Después, bastante después, alguien me puso en las manos uno de sus primeros libros y, por coherencia, decidí empezar a leer por el principio, desde las novelas de juventud hasta el final, con la intención de terminar leyendo la ingente obra póstuma que se llamó 2666 y que, según todas las reseñas, parecía ser una especie de continuación de Los detectives. Eso fue en 2009 y de esa lectura surgieron tres reseñas que están, aquí, aquí y aquí.
Así que empecé a leer, y según iba leyendo me iba dando cuenta de que Bolaño, en sus primeros años, no era buen escritor ni tenía un estilo definido. Experimentaba constantemente, buscaba constantemente; a veces encontraba algo y a veces se perdía buscando y no llegaba a ninguna parte. Recuerdo, por ejemplo, La pista de hielo, un libro que genera una expectación tremenda pero que luego se va aguando hasta quedar en nada. Le fallan dos personajes fundamentales, que tienen rasgos inverosímiles, y le falla también el hilo argumental, que primero se enreda y después se rompe. Aun así, tiene diálogos y descripciones que, diez años después, recuerdo con precisión.
Ahora soy yo el que pierde el hilo. Lo que quería contar es que me fui cansando de la lectura secuencial de Bolaño y a eso del quinto libro abandoné. Le expliqué a mi amigo las razones, una especie de cansancio general de tanto experimento y tanto batiburrillo metaliterario, y me dediqué a otra cosa (probablemente a otra cosa que no fuera leer, en otra de mis legendarias épocas de sequía literaria).
--- --- ---
QUÉ HAY QUE HACER
1: Indica si cada afirmación coincide con el texto sobre Bolaño y cita las palabras exactas que lo deciden: (a) quien escribe abandonó la lectura secuencial hacia el quinto libro; (b) según el texto, Bolaño ya tenía un estilo definido en sus primeros años; (c) esa lectura tuvo lugar en 2009.
2: Prolonga el texto sobre Bolaño a partir de su última oración.
Los datos no tienen relación alguna con el texto sobre Bolaño.
--- --- ---
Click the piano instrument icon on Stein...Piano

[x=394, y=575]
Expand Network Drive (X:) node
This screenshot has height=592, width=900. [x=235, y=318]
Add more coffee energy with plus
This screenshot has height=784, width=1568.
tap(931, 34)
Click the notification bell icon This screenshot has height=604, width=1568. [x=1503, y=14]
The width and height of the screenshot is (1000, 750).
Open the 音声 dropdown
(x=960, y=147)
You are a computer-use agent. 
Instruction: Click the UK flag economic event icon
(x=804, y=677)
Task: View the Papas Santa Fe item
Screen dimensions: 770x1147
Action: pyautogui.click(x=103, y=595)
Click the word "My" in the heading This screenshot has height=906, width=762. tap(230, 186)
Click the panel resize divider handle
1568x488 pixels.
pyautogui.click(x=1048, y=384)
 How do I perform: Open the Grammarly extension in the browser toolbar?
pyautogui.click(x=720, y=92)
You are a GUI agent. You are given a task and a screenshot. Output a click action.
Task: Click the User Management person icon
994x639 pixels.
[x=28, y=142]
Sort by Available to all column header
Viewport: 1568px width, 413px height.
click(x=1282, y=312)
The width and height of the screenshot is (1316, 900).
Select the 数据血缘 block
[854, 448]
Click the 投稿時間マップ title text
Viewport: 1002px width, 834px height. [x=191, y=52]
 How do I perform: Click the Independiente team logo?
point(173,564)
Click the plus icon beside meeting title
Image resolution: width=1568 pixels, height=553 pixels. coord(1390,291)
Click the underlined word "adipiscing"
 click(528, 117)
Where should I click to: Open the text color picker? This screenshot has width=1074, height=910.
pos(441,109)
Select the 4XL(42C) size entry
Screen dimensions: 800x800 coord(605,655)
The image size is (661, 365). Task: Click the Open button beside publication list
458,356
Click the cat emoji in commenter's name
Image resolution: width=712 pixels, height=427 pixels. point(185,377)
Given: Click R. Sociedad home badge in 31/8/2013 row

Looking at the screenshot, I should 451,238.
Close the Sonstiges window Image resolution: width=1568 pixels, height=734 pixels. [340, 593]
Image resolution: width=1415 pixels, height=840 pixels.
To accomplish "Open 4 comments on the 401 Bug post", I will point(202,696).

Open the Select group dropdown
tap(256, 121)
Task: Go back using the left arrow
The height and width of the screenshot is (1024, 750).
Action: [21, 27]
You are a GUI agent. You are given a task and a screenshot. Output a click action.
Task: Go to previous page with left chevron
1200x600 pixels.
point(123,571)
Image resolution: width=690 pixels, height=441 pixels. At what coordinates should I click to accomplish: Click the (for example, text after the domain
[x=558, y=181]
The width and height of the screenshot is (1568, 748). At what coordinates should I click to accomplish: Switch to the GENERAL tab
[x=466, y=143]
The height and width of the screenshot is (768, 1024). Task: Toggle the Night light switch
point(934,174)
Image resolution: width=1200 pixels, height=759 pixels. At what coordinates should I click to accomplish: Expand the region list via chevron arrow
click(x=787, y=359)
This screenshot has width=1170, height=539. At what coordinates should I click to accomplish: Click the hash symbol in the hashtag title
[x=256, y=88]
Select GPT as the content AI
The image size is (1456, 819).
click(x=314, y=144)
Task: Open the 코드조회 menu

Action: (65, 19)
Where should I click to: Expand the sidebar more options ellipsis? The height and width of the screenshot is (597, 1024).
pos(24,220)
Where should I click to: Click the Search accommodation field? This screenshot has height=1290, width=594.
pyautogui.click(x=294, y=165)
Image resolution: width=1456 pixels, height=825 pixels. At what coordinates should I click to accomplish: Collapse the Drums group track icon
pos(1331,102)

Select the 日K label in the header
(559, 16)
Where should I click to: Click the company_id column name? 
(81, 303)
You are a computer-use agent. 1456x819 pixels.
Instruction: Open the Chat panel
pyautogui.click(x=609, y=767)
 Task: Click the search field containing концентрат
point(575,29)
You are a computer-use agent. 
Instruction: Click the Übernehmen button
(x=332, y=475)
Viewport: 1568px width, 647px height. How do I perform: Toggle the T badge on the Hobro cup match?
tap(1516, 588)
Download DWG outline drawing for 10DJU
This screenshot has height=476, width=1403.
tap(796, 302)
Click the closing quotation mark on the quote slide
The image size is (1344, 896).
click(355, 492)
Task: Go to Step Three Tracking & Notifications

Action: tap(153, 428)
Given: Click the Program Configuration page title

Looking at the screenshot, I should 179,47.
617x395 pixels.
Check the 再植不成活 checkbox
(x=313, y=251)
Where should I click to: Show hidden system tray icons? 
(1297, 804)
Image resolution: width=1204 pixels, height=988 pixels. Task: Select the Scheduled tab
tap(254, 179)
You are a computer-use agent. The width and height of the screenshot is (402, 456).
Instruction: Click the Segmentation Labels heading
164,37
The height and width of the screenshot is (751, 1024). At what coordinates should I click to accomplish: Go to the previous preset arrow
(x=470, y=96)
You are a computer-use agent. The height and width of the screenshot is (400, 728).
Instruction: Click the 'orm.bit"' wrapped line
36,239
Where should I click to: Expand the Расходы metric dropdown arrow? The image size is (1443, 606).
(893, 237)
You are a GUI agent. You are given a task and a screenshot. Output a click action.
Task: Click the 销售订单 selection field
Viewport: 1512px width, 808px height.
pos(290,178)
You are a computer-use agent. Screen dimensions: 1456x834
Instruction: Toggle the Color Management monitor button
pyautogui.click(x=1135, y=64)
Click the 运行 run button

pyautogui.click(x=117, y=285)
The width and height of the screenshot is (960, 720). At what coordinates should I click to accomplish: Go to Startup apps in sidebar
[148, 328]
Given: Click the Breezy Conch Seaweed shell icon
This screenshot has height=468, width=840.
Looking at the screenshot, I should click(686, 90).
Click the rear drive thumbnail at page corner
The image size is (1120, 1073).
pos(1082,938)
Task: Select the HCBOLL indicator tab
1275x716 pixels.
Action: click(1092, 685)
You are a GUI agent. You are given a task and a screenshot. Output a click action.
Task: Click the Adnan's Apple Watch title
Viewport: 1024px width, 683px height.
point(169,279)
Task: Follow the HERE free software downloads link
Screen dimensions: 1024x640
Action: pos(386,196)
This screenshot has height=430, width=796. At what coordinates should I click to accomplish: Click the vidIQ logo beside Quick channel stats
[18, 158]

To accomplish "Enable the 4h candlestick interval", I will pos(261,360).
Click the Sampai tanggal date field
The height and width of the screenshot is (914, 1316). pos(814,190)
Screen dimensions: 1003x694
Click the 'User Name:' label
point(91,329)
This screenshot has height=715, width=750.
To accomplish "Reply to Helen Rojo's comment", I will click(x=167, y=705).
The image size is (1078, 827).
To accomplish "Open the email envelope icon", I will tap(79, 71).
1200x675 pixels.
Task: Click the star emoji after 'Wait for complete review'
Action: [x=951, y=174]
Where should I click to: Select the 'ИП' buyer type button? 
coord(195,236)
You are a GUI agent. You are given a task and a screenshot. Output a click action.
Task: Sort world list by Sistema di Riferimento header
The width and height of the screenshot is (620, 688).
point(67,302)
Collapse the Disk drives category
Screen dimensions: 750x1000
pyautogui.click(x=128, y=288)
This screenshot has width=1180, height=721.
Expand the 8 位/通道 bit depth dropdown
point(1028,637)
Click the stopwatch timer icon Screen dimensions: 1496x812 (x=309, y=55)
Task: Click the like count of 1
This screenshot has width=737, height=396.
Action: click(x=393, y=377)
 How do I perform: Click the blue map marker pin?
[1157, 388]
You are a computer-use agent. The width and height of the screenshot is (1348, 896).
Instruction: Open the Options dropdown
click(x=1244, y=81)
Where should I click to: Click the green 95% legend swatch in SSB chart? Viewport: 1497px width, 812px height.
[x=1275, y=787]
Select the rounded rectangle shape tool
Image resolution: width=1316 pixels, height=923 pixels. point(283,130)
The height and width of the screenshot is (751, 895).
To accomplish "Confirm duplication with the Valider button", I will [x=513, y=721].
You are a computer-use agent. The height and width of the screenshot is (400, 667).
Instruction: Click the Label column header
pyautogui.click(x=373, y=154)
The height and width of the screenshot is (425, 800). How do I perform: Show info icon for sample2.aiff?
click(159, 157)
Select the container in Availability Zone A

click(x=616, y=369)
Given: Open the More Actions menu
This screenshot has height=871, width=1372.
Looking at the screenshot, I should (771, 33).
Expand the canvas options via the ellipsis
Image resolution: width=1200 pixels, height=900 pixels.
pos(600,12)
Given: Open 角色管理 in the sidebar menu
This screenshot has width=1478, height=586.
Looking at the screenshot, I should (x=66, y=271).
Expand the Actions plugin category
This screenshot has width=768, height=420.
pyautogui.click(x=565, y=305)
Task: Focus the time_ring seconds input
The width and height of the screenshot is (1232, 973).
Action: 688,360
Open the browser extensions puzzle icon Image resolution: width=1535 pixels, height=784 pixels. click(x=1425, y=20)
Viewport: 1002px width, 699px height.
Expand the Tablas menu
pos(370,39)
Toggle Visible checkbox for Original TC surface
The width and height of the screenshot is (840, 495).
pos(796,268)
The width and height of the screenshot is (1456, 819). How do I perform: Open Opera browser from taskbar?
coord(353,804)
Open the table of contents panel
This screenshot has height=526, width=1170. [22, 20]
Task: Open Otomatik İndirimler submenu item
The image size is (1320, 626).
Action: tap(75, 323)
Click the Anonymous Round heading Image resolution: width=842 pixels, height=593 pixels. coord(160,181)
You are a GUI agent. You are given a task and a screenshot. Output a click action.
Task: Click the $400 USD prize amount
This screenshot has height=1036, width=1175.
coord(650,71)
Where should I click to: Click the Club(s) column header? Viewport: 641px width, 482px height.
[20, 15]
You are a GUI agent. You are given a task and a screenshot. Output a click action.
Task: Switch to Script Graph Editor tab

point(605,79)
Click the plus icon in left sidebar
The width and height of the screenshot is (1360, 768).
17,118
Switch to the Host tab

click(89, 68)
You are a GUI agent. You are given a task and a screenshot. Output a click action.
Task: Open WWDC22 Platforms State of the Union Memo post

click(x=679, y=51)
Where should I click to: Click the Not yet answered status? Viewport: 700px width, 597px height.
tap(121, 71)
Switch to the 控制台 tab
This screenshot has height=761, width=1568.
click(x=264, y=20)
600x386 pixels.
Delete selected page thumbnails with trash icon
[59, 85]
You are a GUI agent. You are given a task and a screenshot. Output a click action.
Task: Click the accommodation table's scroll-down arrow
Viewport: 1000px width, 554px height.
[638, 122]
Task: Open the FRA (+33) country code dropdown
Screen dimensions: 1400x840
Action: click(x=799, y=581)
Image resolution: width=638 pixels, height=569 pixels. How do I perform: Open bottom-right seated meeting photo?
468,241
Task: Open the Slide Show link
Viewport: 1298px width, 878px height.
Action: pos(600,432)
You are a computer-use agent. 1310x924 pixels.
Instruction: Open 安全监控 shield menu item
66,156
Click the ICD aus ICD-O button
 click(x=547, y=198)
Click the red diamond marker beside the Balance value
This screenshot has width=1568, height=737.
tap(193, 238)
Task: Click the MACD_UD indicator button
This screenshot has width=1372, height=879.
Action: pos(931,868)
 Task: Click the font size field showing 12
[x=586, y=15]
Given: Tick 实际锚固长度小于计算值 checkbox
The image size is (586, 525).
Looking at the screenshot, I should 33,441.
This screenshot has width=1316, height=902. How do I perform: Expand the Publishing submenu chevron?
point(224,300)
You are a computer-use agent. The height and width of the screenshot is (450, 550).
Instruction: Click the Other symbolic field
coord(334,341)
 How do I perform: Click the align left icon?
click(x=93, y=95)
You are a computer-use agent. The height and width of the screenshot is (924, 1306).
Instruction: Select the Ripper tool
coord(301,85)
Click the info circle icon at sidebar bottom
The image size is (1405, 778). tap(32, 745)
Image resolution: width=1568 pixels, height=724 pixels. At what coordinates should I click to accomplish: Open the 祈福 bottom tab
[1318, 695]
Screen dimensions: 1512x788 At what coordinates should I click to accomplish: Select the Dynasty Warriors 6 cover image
--- --- ---
SOLUCIONES
1: (a) Sí: «a eso del quinto libro abandoné». (b) No: «no era buen escritor ni tenía un estilo definido». (c) Sí: «Eso fue en 2009».

2:
El caso es que hace unas semanas este amigo me recordó la conversación y me preguntó si había vuelto a leer algo de él, porque daba la casualidad de que el otro día había visto a alguien en el metro que iba leyendo 2666 traducido al inglés. Yo lo miré y le dije que no me imaginaba el esfuerzo que debía de suponer traducir algo como Los detectives salvajes, por no hablar de un libro tres o cuatro veces más largo como es 2666. Hablamos del asunto (los dos traducimos) y al final me picó la curiosidad. Fui a la biblioteca pública y ahí estaban: dos orondos ejemplares en rústica, desafiantes, mirándome de lado y diciéndome: "a que no te atreves". Reconozco que tuve mi momento de duda, pero al final alargué la mano, saqué uno de los dos libros del anaquel y lo llevé al mostrador de préstamos.
Hace falta valor para leer 2666, y no es solo por la extensión (más de 1.100 páginas). Hace falta valor porque más que una novela es una aventura, y una aventura larga, difícil y escabrosa. Cuando uno ya está metido en harina, el número de páginas no solo no es inconveniente, sino que allá por la página 700, y ya hasta el final, uno tiene la sensación de que las 400 páginas restantes no van a ser suficientes para sacarnos de semejante avispero. A esas alturas, uno está deseando que el libro, a la mañana siguiente, haya engordado para ampliar el universo que va construyendo Bolaño, con unos recursos de ingeniería que lo dejan a uno más que boquiabierto.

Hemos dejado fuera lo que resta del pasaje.